1. What is Scala what are the importance of it and the difference between Scala and other Programming languages (Java/Python)?

Scala is the most powerful language for developing big data environment applications. Scala provides several benefits to achieve significant productivity. It helps to write robust code with fewer bugs.  Apache Spark is written in Scala, so Scala is a natural fit for the developing Spark applications.

2. What is RDD tell me in brief?

Spark RDD is a primary abstract class in Spark API. RDD is a collection of partitioned data elements that can be operated in parallel. Normally, RDD is supporting properties like Immutable, Cacheable, Type Infer, and Lazy evaluation.

Immutable: RDD’s are Immutable data structures. Once created, it cannot be modified

Partitioned: The Data in RDD’s are partitioned across the distributed cluster of nodes. However, multiple Cassandra partition can be mapped to one single RDD partition

Fault Tolerance: RDD is designed to be a fault – tolerant. Because the RDD data is stored across the large distributed cluster.

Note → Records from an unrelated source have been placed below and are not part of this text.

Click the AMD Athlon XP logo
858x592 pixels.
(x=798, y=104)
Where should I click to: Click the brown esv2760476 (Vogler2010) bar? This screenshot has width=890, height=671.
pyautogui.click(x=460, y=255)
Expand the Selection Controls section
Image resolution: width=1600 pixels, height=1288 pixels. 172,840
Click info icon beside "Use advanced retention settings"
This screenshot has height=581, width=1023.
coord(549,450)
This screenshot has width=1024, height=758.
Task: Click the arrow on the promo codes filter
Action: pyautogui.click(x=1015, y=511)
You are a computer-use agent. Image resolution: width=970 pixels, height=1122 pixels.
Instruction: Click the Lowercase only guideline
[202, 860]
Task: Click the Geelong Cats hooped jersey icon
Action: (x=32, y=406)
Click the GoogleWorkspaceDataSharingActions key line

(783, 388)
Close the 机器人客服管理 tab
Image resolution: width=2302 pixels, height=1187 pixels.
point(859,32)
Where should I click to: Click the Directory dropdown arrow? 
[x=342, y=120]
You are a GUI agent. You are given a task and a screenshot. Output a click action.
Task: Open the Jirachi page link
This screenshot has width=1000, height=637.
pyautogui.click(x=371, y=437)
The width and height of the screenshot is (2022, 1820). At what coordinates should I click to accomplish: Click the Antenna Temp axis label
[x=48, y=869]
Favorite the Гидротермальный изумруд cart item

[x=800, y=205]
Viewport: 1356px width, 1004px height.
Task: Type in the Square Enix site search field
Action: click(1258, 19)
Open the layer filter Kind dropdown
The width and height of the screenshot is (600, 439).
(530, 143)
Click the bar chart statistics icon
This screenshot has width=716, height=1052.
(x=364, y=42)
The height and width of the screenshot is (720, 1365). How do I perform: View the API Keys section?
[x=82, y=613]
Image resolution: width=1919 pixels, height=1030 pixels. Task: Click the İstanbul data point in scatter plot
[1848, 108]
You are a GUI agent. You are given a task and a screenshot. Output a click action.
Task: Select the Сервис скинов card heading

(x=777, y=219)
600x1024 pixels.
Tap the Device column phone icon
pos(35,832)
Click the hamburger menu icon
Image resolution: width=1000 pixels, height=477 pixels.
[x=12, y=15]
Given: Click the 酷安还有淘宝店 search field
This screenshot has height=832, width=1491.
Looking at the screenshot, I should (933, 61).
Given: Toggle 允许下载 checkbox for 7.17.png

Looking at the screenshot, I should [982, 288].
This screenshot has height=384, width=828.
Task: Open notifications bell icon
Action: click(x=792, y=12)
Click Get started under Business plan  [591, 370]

So there is a chance for node failure in that cluster by this we can lose the Partitioned data in that node.

RDD automatically handles the node failure. Spark will maintain the metadata of each RDD and details about the RDD. So by using that information, we can get that data from other nodes.

Interface: RDD provides a uniform interface for processing data from a variety of data sources such as HDFS, HBase, Cassandra, MongoDB, and others. The same interface can also be used to process data stored in memory across a cluster of nodes.




InMemory: The RDD class provides the API for enabling in-memory cluster computing. Spark allows RDDs to be cached or persisted in memory

3. How to register a temporary table in Spark SQL?

When we creating the data frame by loading the data into it using SQL Context object. This is treated a temporary table. Because the scope of the data frame is to a particular session

4. How to count the number of lines in Scala?

In Scala programming language using getLines.size property we can count

Example: Val countlines = source.getLines.size